В их переписке были, вероятно, и совершенно личные страницы, окрашенные своеобразной лирикой и душевным теплом. В письмах Чехова есть воспоминания о детстве. Суворину адресовано классическое письмо о каплях рабской крови (оно воспринималось всегда как автобиографическая исповедь, хотя в действительности имело другой, быть может, полемический смысл). Здесь обсуждались замыслы и сюжеты будущих рассказов и пьес, а иные из них предполагалось и писать совместно; одну сцену присылал бы Чехов, Суворин, в свой черед, давал продолжение и возвращал, ожидая очередной чеховской сцены — так они думали писать «Лешего». К «Татьяне Репиной» Чехов приписал свой финал, пародирующий су-воринскую художественную манеру.

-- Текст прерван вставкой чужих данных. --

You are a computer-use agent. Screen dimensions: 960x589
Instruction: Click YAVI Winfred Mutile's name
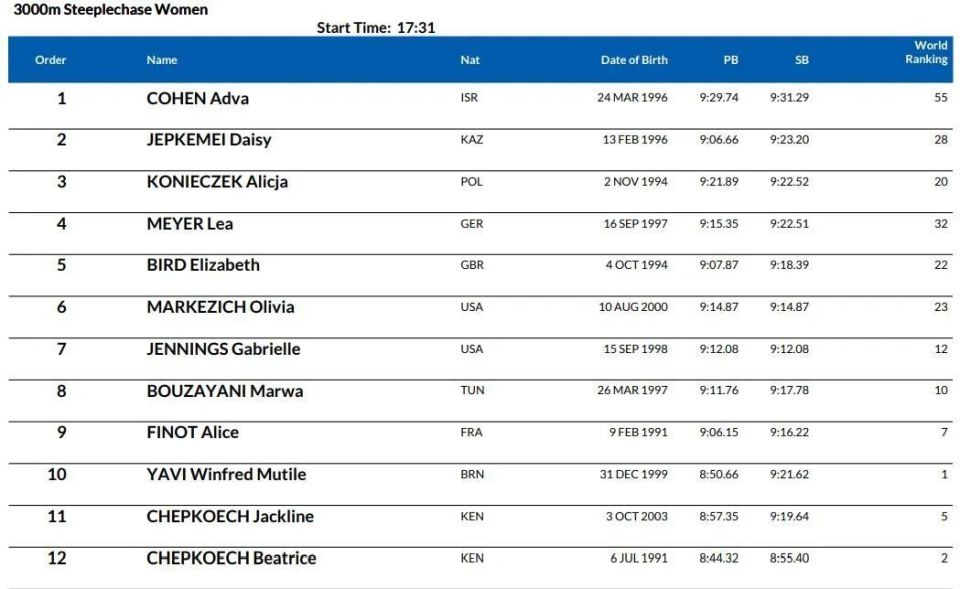coord(227,475)
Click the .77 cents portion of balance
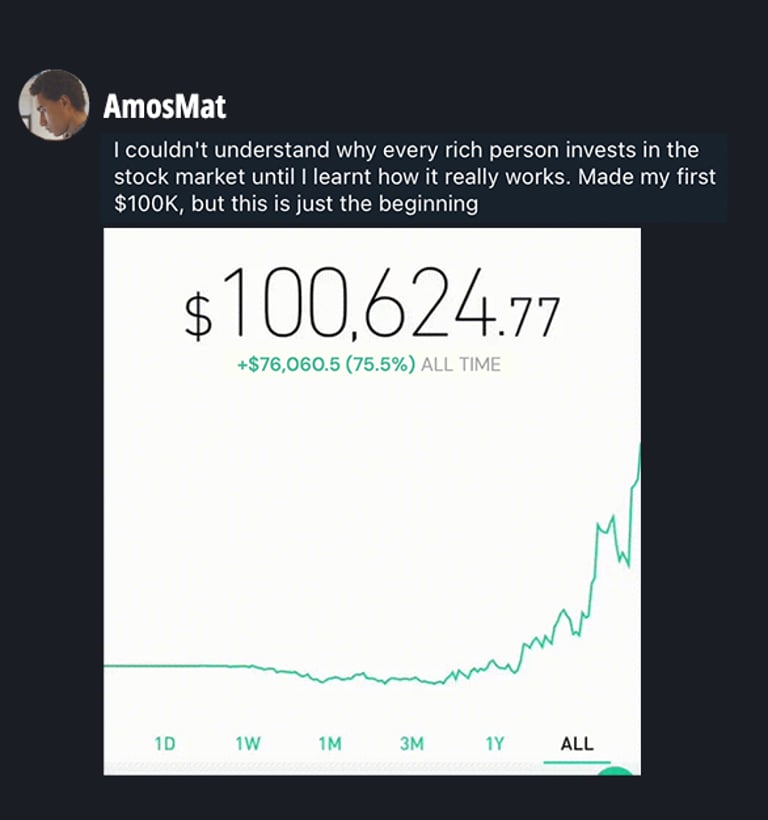Screen dimensions: 768x820 coord(530,320)
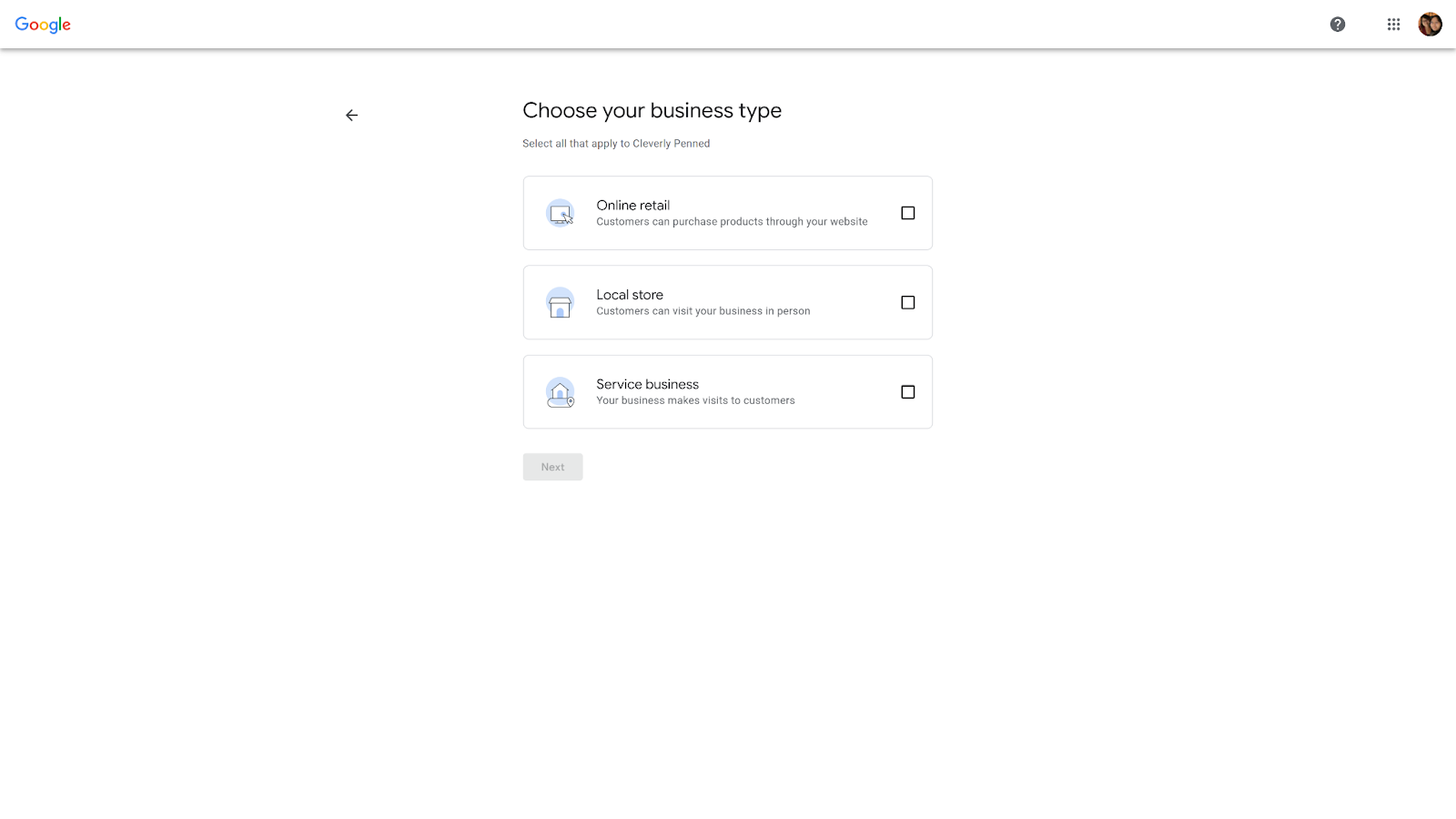Tick the Local store checkbox
Viewport: 1456px width, 819px height.
point(907,302)
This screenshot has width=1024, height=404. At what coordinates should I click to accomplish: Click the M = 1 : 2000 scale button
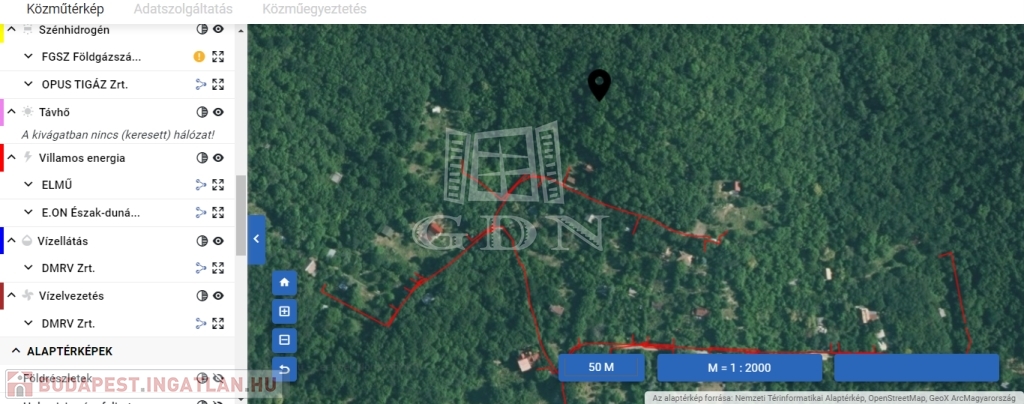pyautogui.click(x=739, y=367)
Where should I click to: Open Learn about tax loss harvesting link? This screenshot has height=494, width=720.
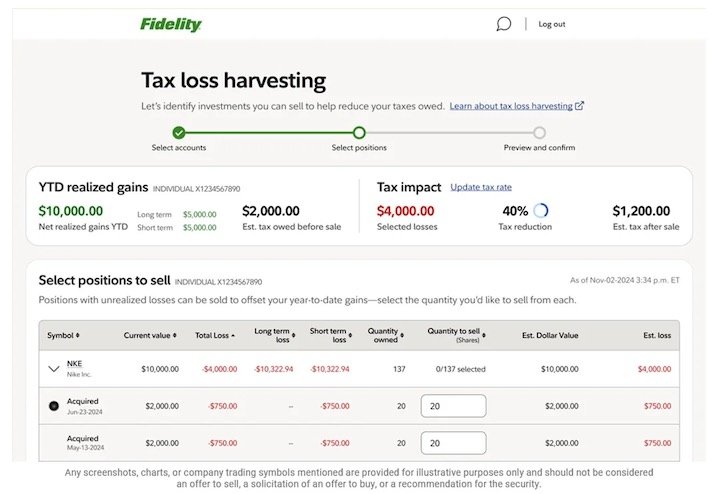point(511,105)
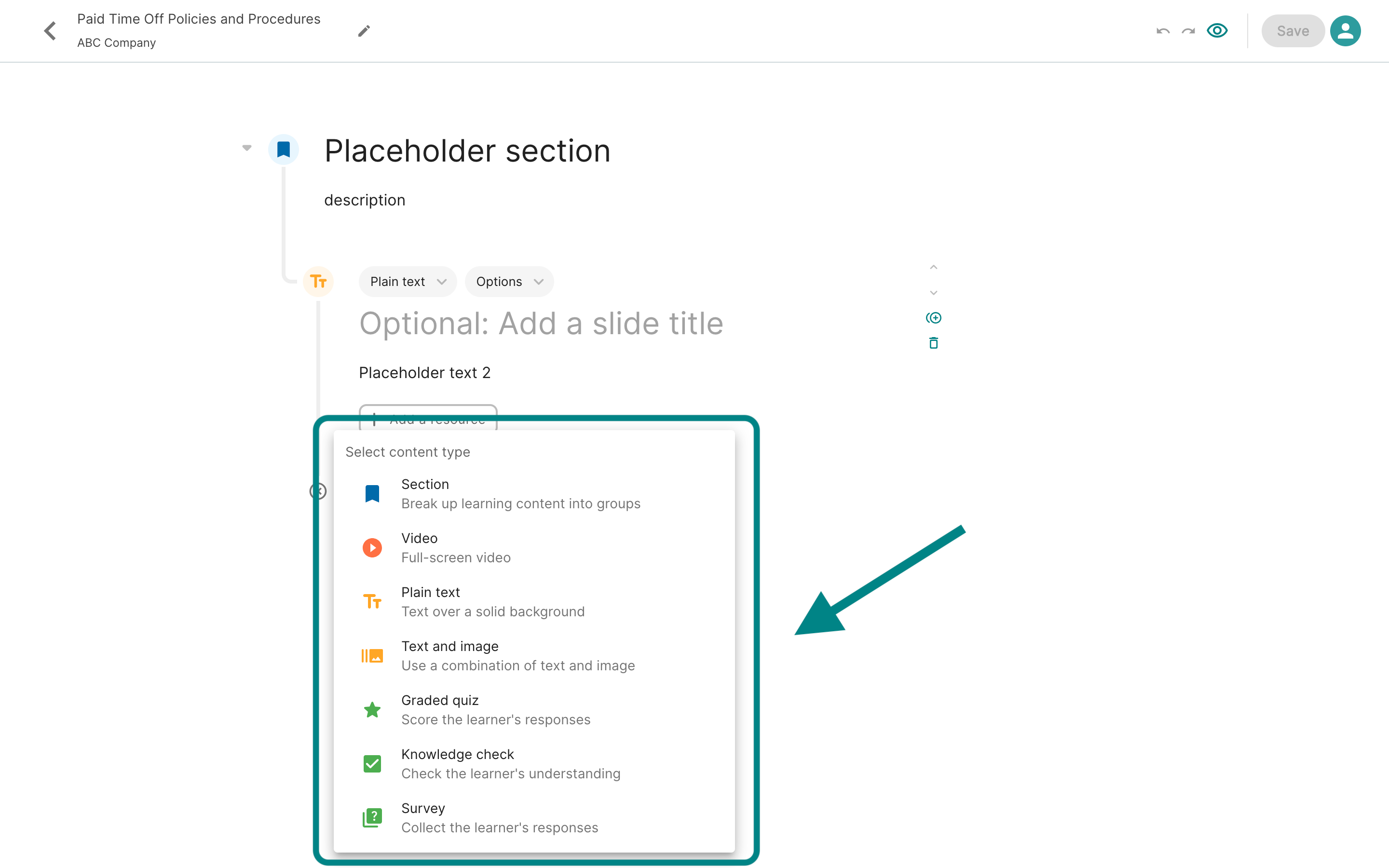Move the slide up with the chevron

(933, 267)
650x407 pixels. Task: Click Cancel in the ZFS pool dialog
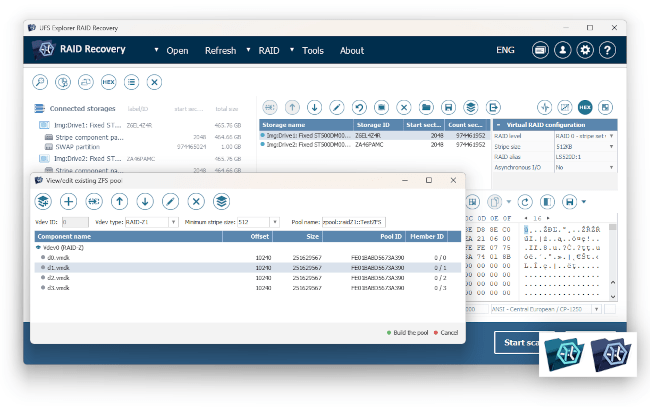(x=447, y=332)
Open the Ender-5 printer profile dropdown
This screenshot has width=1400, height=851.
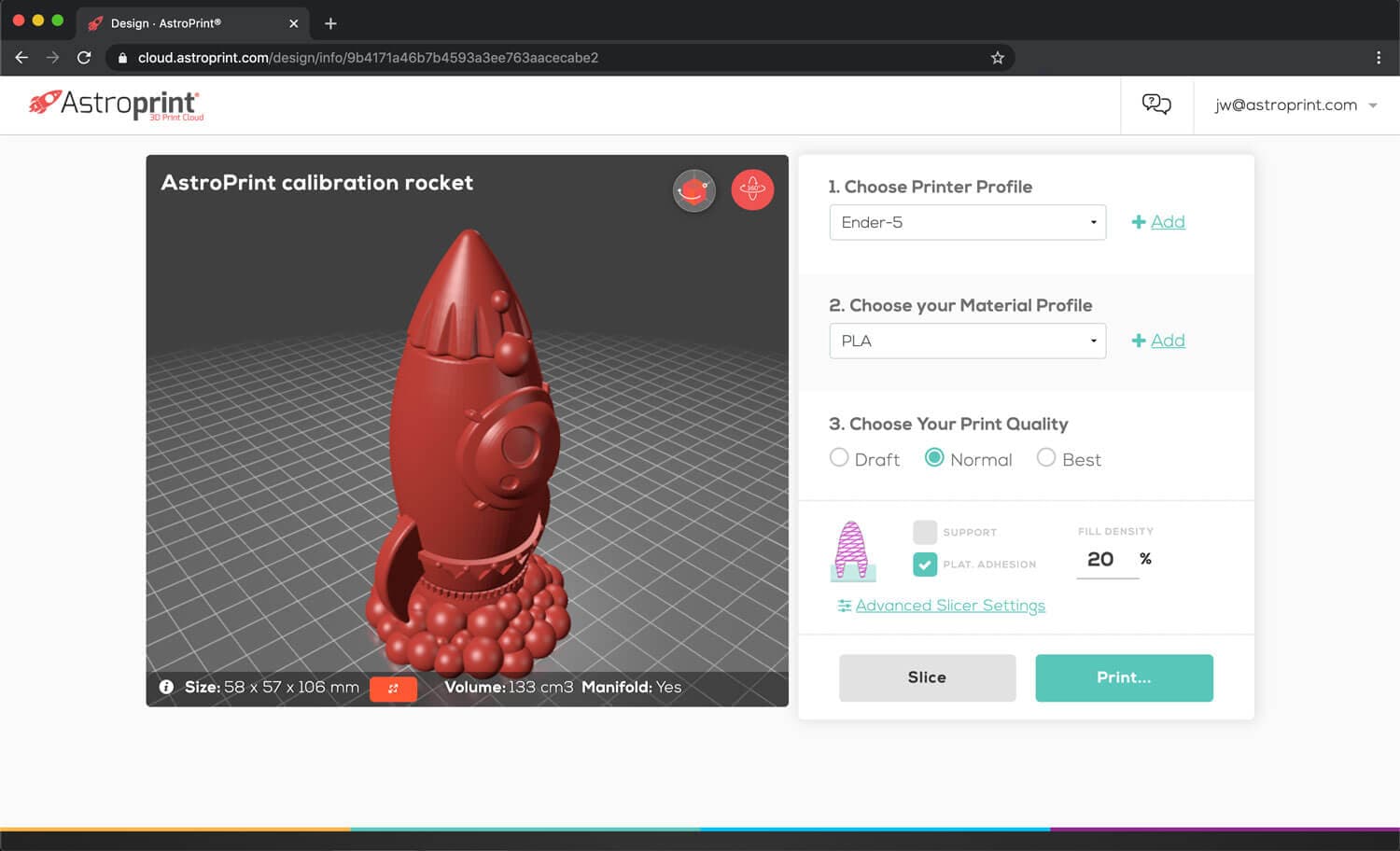pos(967,222)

И почти в каждом письме, особенно в конце 80-х и до половины 90-х годов, своеобразнейшие перефразировки классической поэзии и прозы, тонкие стилизации, неожиданные цитаты: «В Москве выпал снег, и у меня теперь на душе такое чувство, какое описано Пушкиным — «Снег выпал в ноябре, на третье в ночь… В окно увидела Татьяна…» и т. д.» (7 ноября 1889 г.).
Образ Суворина-человека ясно и, конечно, без всякой предвзятости отразился в чеховских письмах. Но этот образ — не автопортрет, в нем нет той сложной субъективной стилистики, тех подробностей и оттенков, какие были в суворинских письмах. Поэтому эволюция чеховского отношения к Суворину представляется сравнительно ясной: в начале знакомства он казался «замечательным человеком нашего времени» (А. С. Лазареву-Грузинскому, 22 марта 1888 г.), в письмах второй половины 90-х годов преобладают отрицательные, иногда чрезвычайно резкие отзывы. Но зато об эволюции самого Суворина, о его отношении к Чехову приходится судить на основании неполных и не всегда достоверных материалов, почерпнутых из вторых рук. А это серьезный пробел, и не только потому, что Суворин, став хозяином огромного дела, воротилой и богачом, быстро старел, утрачивая черты, которые были у него в молодости и которые Чехов особенно ценил в нем и любил.